Filter the entries, keeping every line with the word "database".

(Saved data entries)
■ ■ ■ ■ ■ ■ ■
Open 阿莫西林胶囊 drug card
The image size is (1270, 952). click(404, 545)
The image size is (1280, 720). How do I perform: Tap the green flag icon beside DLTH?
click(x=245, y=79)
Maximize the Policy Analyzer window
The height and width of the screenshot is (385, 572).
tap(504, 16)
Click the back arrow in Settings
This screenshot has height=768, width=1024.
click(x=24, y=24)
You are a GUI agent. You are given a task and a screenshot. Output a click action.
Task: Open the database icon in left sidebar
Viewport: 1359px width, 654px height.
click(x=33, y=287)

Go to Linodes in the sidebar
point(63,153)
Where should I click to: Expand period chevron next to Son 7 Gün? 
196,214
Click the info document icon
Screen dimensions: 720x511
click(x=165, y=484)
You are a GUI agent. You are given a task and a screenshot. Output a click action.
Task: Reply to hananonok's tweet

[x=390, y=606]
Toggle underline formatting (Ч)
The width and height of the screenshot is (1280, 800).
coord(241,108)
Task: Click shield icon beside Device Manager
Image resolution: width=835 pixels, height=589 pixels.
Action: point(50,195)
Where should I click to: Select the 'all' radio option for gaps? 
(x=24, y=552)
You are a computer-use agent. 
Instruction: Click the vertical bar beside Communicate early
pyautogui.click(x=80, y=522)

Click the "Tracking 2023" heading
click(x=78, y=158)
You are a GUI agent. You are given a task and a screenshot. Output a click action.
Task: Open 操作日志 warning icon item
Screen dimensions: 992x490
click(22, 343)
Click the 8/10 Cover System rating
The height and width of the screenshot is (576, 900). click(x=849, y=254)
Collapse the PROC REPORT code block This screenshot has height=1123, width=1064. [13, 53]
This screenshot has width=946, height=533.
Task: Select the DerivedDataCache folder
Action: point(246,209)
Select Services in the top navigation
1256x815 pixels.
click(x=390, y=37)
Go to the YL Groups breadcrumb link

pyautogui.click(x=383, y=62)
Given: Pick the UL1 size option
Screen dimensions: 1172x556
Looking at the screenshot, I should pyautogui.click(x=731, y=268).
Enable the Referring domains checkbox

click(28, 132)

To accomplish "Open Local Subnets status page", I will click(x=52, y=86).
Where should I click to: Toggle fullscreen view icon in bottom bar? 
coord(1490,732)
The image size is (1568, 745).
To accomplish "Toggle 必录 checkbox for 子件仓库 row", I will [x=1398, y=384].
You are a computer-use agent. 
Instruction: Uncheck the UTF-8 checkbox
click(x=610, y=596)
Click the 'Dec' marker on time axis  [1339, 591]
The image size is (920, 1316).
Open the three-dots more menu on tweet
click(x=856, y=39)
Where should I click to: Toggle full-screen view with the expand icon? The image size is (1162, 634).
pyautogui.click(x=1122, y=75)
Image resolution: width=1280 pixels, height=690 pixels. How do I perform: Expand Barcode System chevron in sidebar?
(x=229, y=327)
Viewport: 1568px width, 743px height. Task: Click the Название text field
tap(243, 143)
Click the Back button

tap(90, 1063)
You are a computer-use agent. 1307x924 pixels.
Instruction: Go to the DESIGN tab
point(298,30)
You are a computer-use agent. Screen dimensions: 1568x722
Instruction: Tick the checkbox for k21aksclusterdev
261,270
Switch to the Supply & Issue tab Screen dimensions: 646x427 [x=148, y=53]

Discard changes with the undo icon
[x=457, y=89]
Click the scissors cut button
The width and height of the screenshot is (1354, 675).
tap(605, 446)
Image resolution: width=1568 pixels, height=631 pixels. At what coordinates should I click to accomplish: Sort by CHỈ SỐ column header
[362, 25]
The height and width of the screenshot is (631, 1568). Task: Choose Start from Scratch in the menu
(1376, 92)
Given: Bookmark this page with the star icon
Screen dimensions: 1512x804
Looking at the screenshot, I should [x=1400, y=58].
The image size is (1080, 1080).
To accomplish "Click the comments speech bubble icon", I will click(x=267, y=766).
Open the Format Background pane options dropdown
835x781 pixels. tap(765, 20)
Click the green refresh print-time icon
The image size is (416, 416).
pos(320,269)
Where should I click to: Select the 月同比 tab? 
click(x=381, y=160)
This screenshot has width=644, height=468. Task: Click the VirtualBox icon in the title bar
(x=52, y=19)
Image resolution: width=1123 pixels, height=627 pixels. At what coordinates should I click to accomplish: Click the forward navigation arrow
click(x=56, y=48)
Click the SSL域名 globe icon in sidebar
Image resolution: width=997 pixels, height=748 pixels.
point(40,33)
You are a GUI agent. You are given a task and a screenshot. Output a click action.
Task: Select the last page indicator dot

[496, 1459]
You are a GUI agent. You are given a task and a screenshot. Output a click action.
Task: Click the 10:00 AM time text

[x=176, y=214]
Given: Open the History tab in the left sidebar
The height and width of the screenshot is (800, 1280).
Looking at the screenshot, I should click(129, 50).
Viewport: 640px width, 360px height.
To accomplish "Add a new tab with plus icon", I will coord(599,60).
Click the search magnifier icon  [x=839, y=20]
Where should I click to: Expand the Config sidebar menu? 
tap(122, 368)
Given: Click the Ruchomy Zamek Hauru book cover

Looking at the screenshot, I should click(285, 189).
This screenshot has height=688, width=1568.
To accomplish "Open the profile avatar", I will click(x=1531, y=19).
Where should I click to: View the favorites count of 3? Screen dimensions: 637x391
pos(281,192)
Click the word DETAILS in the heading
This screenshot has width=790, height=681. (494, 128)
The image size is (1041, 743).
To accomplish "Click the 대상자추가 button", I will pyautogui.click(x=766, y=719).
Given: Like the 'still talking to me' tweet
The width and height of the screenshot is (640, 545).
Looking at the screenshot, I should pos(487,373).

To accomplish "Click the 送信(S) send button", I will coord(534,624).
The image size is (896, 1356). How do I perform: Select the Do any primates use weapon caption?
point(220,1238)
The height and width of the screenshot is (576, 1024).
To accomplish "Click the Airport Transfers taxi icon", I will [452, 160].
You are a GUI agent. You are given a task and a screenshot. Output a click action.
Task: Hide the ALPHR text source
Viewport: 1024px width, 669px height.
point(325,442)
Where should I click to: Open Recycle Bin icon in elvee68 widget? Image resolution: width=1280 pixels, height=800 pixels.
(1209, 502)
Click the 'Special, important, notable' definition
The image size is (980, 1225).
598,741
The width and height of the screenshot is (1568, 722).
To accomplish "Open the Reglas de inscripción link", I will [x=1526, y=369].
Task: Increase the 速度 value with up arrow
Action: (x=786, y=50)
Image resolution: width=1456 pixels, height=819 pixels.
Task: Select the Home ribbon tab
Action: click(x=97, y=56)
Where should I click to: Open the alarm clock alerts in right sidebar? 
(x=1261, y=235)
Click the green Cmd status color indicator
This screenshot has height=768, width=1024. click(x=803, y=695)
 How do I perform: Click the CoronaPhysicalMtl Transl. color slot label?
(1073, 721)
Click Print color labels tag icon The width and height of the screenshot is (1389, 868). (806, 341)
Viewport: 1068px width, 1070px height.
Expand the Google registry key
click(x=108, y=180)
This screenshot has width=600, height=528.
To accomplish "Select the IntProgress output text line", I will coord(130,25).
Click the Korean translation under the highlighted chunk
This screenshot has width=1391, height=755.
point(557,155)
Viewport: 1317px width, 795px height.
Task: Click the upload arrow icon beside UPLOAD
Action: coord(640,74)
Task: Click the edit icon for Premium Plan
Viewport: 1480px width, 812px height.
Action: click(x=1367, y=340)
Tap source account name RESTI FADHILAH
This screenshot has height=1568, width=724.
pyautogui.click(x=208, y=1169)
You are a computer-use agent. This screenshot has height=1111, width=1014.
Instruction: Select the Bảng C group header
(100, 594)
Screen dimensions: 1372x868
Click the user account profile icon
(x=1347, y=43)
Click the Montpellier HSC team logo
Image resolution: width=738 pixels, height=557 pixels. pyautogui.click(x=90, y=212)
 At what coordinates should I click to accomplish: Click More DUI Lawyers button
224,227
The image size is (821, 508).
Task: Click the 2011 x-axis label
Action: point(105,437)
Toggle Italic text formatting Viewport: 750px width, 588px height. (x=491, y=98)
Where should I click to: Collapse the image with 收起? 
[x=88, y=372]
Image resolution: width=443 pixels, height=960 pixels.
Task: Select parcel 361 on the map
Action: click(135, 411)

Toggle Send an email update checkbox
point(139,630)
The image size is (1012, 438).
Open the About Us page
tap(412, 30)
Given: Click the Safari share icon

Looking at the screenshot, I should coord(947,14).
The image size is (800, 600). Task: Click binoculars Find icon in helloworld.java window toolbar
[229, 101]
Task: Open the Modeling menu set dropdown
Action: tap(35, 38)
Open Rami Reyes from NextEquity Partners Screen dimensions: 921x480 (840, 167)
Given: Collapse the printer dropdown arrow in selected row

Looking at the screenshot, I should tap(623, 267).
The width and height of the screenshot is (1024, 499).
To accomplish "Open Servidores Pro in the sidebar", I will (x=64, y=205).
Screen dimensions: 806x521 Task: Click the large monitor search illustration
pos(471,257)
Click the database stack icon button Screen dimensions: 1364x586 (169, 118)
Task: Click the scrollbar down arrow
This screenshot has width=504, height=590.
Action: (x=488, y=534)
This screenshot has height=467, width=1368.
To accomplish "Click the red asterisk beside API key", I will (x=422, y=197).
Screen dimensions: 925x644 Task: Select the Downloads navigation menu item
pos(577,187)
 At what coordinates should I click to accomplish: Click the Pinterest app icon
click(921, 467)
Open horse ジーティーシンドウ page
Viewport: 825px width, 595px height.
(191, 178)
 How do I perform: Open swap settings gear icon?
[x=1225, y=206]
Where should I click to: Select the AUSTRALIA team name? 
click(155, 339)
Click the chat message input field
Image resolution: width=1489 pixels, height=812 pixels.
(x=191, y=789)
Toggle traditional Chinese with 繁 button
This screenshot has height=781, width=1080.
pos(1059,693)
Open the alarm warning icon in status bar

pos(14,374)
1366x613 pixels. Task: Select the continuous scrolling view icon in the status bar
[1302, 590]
■ ■ ■ ■ ■ ■ ■
◆ **EXERCISE RESPONSE**
Task: Open the database icon in left sidebar
Click the database stack icon button Screen dimensions: 1364x586 (169, 118)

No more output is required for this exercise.